# [Directions for this task]
Where the records hold the string "cell", show the whole line it sits on.

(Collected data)
* * * * * * * * *
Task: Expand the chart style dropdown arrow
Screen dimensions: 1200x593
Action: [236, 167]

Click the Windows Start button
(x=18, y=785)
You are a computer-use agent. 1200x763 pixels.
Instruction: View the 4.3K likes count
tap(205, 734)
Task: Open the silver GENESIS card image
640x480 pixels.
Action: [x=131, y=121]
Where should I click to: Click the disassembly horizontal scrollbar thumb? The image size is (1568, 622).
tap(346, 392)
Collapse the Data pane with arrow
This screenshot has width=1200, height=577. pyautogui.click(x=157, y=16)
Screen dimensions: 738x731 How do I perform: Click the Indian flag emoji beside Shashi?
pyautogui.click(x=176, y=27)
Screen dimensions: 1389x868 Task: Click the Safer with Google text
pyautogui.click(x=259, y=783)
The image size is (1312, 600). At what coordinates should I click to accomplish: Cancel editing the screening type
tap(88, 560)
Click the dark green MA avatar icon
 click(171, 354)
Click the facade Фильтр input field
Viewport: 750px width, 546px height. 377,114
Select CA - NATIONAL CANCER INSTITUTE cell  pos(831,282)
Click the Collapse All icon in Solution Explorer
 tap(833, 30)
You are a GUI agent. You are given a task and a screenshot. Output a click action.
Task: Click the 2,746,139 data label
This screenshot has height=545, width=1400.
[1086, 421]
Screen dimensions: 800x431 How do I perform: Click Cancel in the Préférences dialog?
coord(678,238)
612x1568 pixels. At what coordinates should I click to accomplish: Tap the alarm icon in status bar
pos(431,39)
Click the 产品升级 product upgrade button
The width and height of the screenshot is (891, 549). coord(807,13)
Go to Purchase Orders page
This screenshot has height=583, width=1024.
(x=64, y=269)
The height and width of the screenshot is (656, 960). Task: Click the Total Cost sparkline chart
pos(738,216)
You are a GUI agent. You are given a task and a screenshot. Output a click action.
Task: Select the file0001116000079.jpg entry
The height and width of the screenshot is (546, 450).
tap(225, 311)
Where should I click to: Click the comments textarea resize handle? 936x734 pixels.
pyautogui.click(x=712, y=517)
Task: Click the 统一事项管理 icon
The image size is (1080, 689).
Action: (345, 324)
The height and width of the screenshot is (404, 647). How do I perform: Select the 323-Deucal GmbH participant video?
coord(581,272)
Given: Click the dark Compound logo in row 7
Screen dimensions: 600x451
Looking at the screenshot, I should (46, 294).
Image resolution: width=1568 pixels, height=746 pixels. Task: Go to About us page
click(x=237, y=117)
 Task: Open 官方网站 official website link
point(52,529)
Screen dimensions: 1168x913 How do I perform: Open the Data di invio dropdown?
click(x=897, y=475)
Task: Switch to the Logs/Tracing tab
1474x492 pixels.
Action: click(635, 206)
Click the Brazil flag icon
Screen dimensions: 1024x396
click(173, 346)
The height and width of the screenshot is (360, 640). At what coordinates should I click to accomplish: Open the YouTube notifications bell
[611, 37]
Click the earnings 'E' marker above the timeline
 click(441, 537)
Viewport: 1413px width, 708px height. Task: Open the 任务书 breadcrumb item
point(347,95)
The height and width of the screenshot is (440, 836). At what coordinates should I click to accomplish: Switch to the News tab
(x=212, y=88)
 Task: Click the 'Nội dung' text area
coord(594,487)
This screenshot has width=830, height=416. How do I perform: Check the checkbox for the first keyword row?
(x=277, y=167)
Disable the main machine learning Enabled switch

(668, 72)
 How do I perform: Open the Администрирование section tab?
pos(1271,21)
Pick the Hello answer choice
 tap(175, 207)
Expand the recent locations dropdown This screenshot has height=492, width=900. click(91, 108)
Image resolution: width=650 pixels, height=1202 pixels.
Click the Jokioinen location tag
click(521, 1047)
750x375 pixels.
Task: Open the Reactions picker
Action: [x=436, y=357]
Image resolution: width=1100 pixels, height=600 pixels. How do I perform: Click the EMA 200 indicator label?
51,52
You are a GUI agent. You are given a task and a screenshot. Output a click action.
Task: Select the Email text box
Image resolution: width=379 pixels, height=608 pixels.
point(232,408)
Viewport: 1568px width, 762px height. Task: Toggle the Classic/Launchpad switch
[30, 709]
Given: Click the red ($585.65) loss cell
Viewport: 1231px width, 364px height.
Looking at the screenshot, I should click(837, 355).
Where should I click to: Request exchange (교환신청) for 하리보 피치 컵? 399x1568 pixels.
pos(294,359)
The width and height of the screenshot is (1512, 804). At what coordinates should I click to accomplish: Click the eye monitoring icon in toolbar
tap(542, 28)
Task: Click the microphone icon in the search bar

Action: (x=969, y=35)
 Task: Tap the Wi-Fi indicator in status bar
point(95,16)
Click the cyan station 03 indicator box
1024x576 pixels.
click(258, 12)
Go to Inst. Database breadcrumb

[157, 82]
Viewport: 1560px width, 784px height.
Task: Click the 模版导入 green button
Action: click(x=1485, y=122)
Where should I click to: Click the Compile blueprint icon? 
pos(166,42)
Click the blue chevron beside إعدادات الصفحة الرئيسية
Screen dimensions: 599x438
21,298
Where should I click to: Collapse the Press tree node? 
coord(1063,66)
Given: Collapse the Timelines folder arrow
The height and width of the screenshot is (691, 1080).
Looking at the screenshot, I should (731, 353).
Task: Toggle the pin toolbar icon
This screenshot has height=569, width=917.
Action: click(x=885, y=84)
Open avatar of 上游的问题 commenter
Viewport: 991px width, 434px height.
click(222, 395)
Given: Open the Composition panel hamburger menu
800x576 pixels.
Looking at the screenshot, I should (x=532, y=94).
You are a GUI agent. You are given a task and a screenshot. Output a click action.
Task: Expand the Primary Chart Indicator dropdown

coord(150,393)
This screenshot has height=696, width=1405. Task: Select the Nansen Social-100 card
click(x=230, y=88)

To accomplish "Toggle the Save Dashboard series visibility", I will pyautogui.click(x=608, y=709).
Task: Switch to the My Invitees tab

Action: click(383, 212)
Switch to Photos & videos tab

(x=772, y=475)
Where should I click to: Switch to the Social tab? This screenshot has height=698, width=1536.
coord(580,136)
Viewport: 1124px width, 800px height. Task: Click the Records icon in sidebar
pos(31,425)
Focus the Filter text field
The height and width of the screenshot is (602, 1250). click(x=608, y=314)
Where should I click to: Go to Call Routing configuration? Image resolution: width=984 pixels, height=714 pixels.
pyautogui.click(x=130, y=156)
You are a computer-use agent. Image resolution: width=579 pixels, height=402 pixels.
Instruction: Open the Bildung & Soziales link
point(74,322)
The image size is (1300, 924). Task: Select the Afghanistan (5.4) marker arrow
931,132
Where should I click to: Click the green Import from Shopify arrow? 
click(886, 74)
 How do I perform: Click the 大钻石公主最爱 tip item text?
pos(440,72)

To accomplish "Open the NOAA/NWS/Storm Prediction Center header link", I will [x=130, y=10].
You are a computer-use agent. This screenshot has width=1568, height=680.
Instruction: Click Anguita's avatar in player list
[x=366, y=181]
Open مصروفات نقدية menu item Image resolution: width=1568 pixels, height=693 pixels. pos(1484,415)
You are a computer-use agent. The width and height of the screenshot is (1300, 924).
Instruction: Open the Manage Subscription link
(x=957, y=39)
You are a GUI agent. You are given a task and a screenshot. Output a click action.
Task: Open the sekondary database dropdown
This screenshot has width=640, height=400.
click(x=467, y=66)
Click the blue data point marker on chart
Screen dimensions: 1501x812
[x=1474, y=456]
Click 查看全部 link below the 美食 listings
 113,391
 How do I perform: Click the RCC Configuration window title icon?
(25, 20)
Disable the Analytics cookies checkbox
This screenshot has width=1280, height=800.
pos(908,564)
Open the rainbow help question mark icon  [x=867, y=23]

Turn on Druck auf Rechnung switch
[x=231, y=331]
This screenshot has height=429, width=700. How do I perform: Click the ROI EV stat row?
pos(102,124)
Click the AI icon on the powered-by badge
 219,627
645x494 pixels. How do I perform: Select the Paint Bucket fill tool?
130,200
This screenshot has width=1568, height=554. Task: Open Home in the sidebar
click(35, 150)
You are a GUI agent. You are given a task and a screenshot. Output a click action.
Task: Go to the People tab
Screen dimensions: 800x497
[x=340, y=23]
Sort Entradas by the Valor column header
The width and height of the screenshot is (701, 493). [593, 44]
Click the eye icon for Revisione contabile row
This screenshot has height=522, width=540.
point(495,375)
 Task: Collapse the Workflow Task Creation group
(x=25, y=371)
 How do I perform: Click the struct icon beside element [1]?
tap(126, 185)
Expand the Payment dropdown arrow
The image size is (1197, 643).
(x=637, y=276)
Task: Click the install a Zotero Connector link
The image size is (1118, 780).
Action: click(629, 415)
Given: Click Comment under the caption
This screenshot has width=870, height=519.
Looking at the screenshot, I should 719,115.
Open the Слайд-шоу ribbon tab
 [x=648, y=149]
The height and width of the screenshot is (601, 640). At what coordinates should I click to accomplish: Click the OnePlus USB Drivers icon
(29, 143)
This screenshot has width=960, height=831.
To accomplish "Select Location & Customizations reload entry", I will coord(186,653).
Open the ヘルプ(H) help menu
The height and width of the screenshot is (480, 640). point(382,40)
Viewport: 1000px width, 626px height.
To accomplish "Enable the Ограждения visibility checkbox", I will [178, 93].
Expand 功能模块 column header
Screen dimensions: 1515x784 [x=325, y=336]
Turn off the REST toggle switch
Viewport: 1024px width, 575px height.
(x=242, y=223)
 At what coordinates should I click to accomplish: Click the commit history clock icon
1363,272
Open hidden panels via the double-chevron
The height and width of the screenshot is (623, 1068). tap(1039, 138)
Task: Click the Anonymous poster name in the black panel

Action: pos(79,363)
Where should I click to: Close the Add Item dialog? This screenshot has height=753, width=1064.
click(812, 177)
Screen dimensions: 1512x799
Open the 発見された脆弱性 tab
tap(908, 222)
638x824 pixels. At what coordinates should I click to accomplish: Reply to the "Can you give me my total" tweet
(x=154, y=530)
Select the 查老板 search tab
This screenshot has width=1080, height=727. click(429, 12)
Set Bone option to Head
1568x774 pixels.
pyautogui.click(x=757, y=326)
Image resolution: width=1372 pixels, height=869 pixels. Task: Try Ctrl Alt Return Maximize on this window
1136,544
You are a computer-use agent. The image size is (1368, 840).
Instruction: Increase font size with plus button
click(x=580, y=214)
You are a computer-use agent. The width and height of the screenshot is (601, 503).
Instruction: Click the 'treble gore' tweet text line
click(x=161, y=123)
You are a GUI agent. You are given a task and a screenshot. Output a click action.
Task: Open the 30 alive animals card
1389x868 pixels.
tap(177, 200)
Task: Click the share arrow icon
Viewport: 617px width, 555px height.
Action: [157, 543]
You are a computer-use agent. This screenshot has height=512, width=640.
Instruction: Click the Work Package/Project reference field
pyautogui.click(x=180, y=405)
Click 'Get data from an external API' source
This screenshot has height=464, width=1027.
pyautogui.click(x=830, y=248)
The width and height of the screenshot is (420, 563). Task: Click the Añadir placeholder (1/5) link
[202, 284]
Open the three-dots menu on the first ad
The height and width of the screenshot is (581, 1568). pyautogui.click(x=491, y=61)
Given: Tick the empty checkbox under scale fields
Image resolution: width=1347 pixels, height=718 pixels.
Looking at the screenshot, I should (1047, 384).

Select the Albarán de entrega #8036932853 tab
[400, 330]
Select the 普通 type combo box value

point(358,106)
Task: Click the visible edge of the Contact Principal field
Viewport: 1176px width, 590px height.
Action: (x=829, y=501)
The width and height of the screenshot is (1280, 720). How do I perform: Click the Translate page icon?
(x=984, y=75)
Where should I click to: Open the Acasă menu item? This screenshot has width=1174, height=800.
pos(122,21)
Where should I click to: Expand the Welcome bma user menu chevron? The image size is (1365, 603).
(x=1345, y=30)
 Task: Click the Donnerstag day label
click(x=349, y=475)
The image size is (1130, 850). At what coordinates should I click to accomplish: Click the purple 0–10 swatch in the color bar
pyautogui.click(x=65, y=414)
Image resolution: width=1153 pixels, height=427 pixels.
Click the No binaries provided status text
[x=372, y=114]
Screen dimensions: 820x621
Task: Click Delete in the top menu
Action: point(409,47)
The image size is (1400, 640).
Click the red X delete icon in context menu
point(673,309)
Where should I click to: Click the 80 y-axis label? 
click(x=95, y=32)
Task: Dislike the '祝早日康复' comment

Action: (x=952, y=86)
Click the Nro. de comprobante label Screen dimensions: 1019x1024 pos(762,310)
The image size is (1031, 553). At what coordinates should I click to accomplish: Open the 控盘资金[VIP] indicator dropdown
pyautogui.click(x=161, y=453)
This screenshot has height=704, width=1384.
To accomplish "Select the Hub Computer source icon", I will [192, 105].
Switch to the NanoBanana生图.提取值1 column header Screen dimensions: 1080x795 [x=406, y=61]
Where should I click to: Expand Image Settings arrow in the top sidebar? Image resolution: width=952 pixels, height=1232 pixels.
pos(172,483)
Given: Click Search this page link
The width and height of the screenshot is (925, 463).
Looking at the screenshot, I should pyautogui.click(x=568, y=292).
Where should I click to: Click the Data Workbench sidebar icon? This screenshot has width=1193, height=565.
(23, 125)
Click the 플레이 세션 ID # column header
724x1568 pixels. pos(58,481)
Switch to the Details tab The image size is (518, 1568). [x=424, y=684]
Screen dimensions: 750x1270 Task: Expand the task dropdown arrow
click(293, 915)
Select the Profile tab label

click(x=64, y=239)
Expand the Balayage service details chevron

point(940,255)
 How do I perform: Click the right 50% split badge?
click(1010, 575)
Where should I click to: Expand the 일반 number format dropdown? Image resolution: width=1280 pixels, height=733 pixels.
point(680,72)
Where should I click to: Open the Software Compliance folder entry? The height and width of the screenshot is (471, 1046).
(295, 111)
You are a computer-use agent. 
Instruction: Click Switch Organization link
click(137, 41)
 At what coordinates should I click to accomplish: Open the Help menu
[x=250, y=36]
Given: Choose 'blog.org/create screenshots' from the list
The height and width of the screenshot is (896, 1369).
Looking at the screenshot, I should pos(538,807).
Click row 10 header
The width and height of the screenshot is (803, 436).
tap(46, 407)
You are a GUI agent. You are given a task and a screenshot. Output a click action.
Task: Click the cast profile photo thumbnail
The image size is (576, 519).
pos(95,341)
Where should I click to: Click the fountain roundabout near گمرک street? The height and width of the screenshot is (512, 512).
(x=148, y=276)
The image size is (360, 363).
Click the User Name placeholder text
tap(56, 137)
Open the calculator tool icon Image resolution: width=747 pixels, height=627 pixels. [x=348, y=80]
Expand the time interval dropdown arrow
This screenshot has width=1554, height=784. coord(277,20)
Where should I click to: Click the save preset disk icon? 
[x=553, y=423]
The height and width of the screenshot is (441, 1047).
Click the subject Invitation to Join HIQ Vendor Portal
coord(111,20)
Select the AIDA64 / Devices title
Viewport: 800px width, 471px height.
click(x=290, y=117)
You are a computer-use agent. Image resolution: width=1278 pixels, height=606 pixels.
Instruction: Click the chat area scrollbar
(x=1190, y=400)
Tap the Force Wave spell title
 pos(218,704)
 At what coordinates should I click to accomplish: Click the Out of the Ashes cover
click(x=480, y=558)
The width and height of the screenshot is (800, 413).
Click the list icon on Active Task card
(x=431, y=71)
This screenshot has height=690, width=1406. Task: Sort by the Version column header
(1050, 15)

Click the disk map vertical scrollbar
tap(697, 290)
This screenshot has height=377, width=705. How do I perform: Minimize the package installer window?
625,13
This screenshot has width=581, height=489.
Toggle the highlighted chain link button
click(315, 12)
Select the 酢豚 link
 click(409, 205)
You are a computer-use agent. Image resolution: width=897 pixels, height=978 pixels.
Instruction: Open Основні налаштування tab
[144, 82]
* * * * * * * * *
# [Answer section]
Select CA - NATIONAL CANCER INSTITUTE cell  pos(831,282)
Given: Click the red ($585.65) loss cell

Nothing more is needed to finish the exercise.